Mais s’il faut parler d’autonomie, il faut encore la définir, la borner à ses incidences juridiques quant au droit administratif. L’autonomie au sens fort doit se définir comme une combinaison portée au préfixe de “autos”, signifiant en grec ancien “seul”, de lui-même, et au suffixe de “nomos”, selon ses propres “normes”, ses propres lois. Au sens strict l’autonomie du droit administratif renferme l’idée que ce dernier est régi par ses propres normes, et distincte de toutes autres formes de droit que celui de l’administration même. Le droit administratif serait, selon cette conception, strictement opposé à toute autre hétéronomie, toute forme de d’application d’un droit étranger au bloc de normes concernant l’administration elle-même.
Toutefois, le sens de l’autonomie du droit administratif parvient à un sens plus faible, par glissement sémantique, ou la manne importante du droit administratif serait régi par ses propres normes. Le droit administratif, au-delà de sa spécialisation et de son particularisme, peut connaître une immixtion de règles étrangères au droit administratif lui-même : le droit privé des contrats, ou encore des assurances, de la responsabilité et bien d’autres. En effet, l’autonomie s’analyse au sens du particularisme des normes employées, le droit administratif étant un droit d’origine prétorien, organisé autour de la doctrine administrative et de la jurisprudence du Conseil d’Etat.
Historiquement et depuis la Révolution française, le droit administratif est séparé strictement et en principe du droit privé et de la compétence du juge judiciaire. Les lois du 16-24 août 1790 indiquent ainsi dans son article 13, in fine, que “les fonctions judiciaires sont distinctes et demeureront toujours séparées des fonctions administratives”. Dès lors, les juges du corps judiciaire ne pourront, à peine de forfaiture, troubler, de quelque manière que ce soit, les opérations des corps administratifs, ou s'immiscer dans la compétence même du juge administratif. Le 8 février 1873, au sein du célèbre arrêt Blanco, le refus d’une responsabilité de l’Etat sur les mêmes fondements que ceux de la responsabilité civile (ancien article 1382 du Code civil) transparaît pour préférer un régime autonome issu du droit prétorien administratif : “ la responsabilité, qui peut incomber à l'Etat, pour les dommages causés aux particuliers par le fait des personnes qu'il emploie dans le service public, ne peut être régie par les principes qui sont établis dans le Code civil, pour les rapports de particulier à particulier”. La responsabilité de l’administration, au contraire du régime de droit privé, n’est “ni générale, ni absolue ; elle a ses règles spéciales qui varient suivant les besoins du service et la nécessité de concilier les droits de l'Etat avec les droits privés”.

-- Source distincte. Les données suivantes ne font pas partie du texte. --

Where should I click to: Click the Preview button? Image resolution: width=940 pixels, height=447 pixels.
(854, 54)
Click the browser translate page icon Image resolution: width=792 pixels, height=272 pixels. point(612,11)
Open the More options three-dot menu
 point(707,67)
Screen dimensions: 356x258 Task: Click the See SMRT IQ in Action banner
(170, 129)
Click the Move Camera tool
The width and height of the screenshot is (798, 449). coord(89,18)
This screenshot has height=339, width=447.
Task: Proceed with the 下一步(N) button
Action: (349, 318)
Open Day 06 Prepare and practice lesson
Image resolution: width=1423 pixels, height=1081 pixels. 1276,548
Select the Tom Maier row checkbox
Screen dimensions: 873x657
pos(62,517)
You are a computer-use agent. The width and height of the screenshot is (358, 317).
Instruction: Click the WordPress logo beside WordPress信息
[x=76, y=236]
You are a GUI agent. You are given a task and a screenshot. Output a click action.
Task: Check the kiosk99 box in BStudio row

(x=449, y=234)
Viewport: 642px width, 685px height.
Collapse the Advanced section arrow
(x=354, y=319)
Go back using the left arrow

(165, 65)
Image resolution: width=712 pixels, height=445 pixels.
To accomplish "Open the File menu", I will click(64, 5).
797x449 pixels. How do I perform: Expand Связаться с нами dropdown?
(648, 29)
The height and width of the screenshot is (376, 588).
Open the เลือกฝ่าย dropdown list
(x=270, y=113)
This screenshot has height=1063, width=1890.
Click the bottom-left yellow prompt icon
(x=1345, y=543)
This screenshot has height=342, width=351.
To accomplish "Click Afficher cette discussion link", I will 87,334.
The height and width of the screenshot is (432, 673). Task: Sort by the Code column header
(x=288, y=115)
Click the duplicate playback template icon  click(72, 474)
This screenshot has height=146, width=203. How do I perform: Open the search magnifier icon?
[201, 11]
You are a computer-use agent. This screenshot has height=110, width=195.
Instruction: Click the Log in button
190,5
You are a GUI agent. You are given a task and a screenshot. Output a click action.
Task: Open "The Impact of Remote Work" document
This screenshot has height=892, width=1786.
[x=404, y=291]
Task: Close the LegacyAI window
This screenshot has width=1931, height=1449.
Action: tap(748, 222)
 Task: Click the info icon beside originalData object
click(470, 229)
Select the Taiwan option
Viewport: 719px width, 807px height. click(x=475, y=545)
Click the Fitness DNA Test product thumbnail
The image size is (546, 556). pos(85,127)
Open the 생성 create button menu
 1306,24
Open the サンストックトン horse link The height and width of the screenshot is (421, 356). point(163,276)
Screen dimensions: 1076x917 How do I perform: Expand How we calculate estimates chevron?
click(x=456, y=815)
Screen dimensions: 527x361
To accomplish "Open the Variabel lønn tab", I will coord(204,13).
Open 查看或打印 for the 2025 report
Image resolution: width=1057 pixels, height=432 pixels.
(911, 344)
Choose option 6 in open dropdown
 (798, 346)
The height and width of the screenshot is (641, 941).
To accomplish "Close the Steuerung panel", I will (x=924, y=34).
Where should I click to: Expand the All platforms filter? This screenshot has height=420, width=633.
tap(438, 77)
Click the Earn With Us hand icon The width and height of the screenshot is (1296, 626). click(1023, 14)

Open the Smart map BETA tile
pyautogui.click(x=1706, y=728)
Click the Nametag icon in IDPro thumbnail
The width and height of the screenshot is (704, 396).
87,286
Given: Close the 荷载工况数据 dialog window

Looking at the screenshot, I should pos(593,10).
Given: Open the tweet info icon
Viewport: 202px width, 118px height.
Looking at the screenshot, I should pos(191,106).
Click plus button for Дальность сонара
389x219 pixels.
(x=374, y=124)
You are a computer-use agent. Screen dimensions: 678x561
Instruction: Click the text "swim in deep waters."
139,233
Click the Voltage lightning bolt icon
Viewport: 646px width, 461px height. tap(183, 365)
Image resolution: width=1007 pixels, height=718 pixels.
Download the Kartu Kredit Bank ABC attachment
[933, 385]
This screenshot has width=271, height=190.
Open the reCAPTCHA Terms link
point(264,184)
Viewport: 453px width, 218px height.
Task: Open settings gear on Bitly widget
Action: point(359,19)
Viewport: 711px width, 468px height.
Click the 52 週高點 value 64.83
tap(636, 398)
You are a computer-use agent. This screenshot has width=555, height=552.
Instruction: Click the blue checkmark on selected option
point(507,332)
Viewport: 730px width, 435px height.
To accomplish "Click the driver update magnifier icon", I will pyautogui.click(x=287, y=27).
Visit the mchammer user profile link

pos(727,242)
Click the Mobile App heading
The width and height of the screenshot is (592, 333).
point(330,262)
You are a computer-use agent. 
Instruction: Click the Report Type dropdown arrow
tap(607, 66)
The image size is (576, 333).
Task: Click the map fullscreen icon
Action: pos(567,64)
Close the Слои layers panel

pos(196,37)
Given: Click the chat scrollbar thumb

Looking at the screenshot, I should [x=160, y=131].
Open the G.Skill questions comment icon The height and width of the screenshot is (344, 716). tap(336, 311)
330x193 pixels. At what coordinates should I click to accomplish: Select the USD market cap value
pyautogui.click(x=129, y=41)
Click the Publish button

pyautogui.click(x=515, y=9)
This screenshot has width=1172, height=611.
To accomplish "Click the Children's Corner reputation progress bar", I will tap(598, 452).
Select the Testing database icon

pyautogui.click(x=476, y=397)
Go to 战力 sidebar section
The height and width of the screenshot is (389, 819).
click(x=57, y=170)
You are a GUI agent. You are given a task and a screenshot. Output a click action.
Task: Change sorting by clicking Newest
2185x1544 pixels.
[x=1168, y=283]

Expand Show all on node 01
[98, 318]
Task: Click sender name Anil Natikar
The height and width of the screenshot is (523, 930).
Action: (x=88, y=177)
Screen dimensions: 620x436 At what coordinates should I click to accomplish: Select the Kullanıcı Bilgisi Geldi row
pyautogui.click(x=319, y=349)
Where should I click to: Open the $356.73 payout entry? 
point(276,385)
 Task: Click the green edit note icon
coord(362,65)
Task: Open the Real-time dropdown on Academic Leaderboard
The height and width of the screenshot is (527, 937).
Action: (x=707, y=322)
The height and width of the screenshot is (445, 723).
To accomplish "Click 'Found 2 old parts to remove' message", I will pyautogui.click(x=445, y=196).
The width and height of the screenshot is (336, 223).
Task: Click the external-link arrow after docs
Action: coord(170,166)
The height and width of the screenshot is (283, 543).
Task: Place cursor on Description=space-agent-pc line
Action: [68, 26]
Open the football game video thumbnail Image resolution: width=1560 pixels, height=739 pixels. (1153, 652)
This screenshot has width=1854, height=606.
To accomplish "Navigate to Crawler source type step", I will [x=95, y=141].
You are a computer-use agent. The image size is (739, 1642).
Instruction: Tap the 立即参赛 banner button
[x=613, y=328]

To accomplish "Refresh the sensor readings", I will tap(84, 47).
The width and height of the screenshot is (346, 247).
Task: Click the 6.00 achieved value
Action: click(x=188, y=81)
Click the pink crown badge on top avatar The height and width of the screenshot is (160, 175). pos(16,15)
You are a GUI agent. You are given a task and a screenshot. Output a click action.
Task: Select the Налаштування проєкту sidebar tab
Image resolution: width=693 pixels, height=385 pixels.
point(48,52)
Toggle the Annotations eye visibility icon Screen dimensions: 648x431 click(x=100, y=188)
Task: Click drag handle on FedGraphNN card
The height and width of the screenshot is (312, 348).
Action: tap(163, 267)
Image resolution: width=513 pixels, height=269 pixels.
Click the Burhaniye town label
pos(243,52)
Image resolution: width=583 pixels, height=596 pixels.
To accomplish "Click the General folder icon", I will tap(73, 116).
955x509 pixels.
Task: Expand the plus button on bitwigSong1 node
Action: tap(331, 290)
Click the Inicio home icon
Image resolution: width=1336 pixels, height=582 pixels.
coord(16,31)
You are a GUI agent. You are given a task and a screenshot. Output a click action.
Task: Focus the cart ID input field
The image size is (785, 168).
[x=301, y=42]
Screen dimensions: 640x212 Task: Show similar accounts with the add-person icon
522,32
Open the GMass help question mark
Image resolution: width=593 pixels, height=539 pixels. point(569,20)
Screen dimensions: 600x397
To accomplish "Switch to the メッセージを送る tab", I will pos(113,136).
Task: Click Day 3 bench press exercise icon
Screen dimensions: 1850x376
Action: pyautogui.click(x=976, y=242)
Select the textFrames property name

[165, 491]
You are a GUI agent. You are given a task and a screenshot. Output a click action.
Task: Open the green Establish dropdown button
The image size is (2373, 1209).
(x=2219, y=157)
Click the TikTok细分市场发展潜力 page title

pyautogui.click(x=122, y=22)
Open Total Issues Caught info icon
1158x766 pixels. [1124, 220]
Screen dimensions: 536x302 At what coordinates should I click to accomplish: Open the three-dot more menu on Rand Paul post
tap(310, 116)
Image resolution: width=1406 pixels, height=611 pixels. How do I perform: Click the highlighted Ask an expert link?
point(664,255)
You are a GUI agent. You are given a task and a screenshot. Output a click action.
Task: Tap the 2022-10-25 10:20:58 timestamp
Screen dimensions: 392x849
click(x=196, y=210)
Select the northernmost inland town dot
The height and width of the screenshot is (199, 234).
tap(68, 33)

La bonne gestion de la mission administrative, eu égard au besoin d’assurer l'intérêt général, la mission d’administration du territoire et des enjeux liés aux prérogatives de puissance publique dont elle fait-part, nécessite un droit sui-generis séparé des enjeux du droit privé et du juge judiciaire. Le Conseil constitutionnel, dans sa décision du 22 juillet 1980 pose à cet effet le principe de l’indépendance de la justice administrative par rapport au pouvoir exécutif, tandis que sa décision du 23 janvier 1987, conseil de la concurrence, protège la compétence du juge administratif en posant sa compétence de principe sur les contentieux administratifs, sauf pour le besoin d’une bonne administration de la justice.
Dès lors, une question de droit vient à naître sur les racines de ces développements : le droit administratif est-il purement autonome, ou bien cette autonomie tend-elle à s'effacer ou à connaître une mutabilité au regard de la nécessité de la bonne administration de la justice ?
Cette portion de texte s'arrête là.